-- Opening Marker --

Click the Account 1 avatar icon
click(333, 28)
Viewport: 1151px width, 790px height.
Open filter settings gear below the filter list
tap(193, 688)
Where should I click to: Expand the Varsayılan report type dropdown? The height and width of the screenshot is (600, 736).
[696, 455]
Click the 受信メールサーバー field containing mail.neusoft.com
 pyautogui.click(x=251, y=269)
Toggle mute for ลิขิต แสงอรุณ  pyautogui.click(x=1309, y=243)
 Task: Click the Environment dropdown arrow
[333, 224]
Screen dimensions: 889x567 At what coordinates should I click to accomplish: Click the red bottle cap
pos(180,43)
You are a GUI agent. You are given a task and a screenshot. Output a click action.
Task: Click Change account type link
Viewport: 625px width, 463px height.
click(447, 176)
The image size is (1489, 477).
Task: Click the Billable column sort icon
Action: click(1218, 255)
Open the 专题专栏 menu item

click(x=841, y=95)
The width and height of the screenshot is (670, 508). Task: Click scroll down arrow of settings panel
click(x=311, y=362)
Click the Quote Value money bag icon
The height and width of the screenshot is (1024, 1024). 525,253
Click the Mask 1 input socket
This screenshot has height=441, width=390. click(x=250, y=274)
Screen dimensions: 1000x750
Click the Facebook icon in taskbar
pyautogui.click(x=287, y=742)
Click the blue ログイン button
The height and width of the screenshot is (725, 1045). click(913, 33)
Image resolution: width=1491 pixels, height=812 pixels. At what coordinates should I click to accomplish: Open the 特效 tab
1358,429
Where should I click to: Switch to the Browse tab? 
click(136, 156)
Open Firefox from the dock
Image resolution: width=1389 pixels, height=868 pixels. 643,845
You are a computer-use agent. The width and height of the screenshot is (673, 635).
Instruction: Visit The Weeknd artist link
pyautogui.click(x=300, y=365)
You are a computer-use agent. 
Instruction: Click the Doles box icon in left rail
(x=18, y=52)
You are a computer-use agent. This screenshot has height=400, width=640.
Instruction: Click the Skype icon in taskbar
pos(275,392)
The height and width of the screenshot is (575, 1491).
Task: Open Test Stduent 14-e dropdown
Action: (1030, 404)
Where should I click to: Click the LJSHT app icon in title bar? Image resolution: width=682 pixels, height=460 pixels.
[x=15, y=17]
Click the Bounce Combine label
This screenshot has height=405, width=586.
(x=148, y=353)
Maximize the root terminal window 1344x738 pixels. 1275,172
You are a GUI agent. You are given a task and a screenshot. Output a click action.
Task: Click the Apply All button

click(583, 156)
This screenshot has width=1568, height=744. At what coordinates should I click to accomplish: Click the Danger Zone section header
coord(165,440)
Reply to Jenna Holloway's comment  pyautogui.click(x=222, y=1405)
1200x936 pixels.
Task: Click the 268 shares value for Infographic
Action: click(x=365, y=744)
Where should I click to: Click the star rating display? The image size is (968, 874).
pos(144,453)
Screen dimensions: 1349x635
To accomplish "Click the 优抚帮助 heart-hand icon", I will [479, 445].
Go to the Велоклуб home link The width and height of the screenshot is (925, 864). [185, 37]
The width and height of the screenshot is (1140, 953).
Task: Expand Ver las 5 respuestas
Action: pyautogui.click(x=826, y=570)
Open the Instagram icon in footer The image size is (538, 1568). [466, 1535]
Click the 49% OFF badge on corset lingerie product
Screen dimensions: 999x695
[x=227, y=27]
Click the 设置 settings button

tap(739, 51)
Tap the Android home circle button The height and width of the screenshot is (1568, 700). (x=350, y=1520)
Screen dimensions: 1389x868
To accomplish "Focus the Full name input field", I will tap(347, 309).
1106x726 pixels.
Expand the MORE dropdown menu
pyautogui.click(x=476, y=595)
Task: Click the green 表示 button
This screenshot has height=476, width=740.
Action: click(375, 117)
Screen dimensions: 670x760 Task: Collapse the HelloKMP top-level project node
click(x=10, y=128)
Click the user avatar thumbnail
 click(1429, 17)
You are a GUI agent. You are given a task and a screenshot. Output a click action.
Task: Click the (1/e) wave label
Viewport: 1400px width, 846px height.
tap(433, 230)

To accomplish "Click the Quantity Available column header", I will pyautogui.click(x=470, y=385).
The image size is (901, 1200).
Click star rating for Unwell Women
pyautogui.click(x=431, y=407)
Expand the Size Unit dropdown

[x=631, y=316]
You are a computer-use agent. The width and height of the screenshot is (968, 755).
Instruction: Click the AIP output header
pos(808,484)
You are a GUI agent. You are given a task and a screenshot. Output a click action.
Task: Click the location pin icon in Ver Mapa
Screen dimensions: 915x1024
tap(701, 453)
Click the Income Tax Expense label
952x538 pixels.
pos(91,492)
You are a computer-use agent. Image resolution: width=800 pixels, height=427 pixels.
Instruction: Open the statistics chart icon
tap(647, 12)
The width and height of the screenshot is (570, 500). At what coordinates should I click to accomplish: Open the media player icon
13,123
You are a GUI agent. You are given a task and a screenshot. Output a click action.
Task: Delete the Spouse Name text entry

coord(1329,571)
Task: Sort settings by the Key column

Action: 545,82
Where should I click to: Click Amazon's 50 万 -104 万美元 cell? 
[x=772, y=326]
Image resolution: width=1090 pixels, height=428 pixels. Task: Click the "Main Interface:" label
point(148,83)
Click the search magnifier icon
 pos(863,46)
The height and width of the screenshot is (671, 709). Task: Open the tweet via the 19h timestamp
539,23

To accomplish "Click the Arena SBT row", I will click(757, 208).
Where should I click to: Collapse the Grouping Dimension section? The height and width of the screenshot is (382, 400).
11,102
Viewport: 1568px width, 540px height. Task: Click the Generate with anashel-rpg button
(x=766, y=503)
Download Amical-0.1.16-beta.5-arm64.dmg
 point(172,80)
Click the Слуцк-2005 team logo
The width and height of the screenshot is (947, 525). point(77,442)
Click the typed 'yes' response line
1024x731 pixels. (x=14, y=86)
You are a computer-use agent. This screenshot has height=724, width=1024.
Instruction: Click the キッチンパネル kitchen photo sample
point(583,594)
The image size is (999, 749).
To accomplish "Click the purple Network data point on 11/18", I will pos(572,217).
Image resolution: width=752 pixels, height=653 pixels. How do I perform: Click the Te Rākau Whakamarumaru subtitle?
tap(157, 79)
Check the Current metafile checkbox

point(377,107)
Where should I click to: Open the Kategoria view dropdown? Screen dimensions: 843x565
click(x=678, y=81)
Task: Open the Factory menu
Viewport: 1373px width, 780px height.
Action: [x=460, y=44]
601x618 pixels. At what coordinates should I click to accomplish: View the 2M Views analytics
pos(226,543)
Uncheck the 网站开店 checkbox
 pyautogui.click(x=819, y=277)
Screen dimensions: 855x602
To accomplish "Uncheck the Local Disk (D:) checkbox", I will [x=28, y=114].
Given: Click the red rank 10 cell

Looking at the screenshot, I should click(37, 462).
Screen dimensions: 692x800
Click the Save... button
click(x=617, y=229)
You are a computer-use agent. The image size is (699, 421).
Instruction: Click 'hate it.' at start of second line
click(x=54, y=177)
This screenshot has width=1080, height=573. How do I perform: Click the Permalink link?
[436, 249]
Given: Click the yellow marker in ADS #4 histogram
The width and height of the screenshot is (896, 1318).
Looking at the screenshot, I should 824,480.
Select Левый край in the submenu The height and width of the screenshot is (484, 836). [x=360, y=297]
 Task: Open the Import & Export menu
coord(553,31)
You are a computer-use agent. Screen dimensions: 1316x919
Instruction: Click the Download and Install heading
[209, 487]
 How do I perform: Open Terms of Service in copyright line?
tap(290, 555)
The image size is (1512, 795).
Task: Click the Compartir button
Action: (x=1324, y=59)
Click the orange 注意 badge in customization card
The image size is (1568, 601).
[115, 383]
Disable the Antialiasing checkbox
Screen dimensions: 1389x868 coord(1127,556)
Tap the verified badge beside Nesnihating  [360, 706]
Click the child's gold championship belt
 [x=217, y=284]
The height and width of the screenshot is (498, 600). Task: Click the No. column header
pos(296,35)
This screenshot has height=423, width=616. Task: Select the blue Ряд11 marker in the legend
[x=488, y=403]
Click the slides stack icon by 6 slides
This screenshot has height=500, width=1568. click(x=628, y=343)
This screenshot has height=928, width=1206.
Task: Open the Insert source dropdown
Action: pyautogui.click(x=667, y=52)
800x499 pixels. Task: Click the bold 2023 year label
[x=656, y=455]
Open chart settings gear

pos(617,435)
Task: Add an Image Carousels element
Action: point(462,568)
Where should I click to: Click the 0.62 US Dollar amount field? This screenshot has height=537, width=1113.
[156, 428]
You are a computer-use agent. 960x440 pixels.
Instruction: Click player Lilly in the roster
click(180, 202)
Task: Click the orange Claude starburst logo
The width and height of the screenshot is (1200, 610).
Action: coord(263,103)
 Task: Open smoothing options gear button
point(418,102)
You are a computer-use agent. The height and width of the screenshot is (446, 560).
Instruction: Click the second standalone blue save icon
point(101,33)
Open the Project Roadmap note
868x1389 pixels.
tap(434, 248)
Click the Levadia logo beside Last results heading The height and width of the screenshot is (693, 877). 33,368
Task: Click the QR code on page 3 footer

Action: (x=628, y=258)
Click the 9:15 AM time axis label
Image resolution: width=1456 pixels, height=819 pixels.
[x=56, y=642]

-- Closing Marker --

◆ ASSIGNMENT ◆
All lines from the beginning of the material above through the one with "Task: Click Change account type link" need to be returned exactly; please return those and only those.

◆ OUTPUT FOR THIS TASK ◆
Click the Account 1 avatar icon
click(333, 28)
Viewport: 1151px width, 790px height.
Open filter settings gear below the filter list
tap(193, 688)
Where should I click to: Expand the Varsayılan report type dropdown? The height and width of the screenshot is (600, 736).
[696, 455]
Click the 受信メールサーバー field containing mail.neusoft.com
 pyautogui.click(x=251, y=269)
Toggle mute for ลิขิต แสงอรุณ  pyautogui.click(x=1309, y=243)
 Task: Click the Environment dropdown arrow
[333, 224]
Screen dimensions: 889x567 At what coordinates should I click to accomplish: Click the red bottle cap
pos(180,43)
You are a GUI agent. You are given a task and a screenshot. Output a click action.
Task: Click Change account type link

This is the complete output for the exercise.